The "buffer gap" technique is very well known, I'm familiar with it since the early 90ies. I was thinking about it, but I think it won't work with UTF-8. If you have figured out how you would make it work with UTF-8, then please tell us.

Here is why I think it won't work with UTF-8. The problem is that you can't move characters from before the gap to after or the other way round and change them when there are edits. If some characters are changed, they might change their byte length. But if you want to keep the string as valid UTF-8, you have to constantly fix the content of the gap. One could imagine using two separate String objects, one for before the gap and one for after. For before the gap, it actually might work quite well (as long as Ruby doesn't shorten the memory allocated to a string when the string contents is truncated), but for after the gap, it won't work, because every insertion or deletion at the end of the gap will make the string contents shift around.

> > More generally, what I'm afraid of is that with this, we start to more and more expose String internals. That can easily lead to problems.

PROBLEM SET:
**A.** Substitute "hole" for each "gap" in the buffer-gap text from "Here is why" to "contents shift around.", and give that stretch in full.
**B.** Pick up the buffer-gap text after its final sentence and continue it.
The material here has nothing to do with the buffer-gap text.

DATA LISTING:

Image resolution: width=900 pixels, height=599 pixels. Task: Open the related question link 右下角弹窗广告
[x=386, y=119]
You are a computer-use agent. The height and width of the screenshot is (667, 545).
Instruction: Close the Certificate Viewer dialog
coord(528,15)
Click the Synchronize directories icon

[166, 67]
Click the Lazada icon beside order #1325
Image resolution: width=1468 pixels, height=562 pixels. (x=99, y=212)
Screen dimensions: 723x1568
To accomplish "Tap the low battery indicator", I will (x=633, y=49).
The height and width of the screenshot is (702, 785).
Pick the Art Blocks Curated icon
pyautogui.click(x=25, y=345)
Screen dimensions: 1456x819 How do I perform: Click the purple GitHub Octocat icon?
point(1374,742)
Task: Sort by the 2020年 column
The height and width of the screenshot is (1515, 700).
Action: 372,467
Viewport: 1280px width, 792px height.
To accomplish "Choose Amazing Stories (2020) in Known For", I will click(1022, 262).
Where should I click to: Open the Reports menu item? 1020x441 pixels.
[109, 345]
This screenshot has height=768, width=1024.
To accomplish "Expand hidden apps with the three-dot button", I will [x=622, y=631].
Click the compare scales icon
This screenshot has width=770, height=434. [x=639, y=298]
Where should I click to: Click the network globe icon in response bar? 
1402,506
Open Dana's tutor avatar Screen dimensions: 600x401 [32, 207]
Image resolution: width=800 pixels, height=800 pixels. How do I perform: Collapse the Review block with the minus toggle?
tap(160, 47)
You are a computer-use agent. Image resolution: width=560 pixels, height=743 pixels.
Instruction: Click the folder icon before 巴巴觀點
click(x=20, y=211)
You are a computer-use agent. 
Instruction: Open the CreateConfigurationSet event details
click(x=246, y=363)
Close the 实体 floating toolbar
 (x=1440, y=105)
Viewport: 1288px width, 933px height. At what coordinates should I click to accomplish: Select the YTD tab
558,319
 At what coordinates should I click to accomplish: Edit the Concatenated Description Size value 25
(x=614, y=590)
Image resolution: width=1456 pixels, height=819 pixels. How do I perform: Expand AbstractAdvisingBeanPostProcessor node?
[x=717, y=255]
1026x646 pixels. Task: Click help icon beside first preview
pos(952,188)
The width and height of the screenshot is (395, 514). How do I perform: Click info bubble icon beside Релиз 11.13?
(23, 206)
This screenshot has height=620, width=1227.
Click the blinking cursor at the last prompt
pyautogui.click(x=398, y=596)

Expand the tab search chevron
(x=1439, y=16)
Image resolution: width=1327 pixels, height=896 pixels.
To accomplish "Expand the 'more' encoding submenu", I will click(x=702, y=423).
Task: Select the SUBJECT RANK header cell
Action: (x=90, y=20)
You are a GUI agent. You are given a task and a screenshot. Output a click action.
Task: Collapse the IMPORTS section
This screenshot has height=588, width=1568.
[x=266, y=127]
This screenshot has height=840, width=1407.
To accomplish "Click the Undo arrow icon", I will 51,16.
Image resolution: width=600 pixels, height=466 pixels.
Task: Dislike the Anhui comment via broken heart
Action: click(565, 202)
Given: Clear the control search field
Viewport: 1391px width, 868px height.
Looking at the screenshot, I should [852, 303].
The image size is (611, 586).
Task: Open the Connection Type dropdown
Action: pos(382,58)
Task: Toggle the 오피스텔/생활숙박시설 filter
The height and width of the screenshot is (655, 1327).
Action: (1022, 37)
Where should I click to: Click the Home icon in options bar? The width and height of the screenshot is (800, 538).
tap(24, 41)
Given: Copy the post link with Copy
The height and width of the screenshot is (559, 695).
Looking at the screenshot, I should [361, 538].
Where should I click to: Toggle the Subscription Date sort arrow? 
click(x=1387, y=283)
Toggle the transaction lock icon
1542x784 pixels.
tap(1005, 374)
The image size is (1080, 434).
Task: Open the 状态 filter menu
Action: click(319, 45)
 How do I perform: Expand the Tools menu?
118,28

RESULTS BY TASK:
**A.**
Here is why I think it won't work with UTF-8. The problem is that you can't move characters from before the hole to after or the other way round and change them when there are edits. If some characters are changed, they might change their byte length. But if you want to keep the string as valid UTF-8, you have to constantly fix the content of the hole. One could imagine using two separate String objects, one for before the hole and one for after. For before the hole, it actually might work quite well (as long as Ruby doesn't shorten the memory allocated to a string when the string contents is truncated), but for after the hole, it won't work, because every insertion or deletion at the end of the hole will make the string contents shift around.

**B.**
> > 
> > Some people may copy a Ruby snippet using byteindex, then add 1 to that index because they think that's how to get to the next character. Others may start to use byteindex everywhere, even if it's absolutely not necessary. Others may demand byte- versions of more and more operations on strings. We have seen all of this in other contexts.
> 
> Doesn't this concern apply to `byteslice`?

Yes, it does. The less we have of such kinds of methods, the better.

Anyway, one more question: Are you really having performance problems, or are you just worried about performance? Compared to today's hardware speed, human editing is extremely slow, and for most operations, there should be on delay whatever.

Regards,   Martin.

----------------------------------------
Feature #13110: Byte-based operations for String
https://github1.jbcj.top:443/https/bugs.ruby-lang.org/issues/13110#change-62617

* Author: Shugo Maeda
* Status: Open
* Priority: Normal
* Assignee: 
* Target version: 
----------------------------------------
How about to add byte-based operations for String?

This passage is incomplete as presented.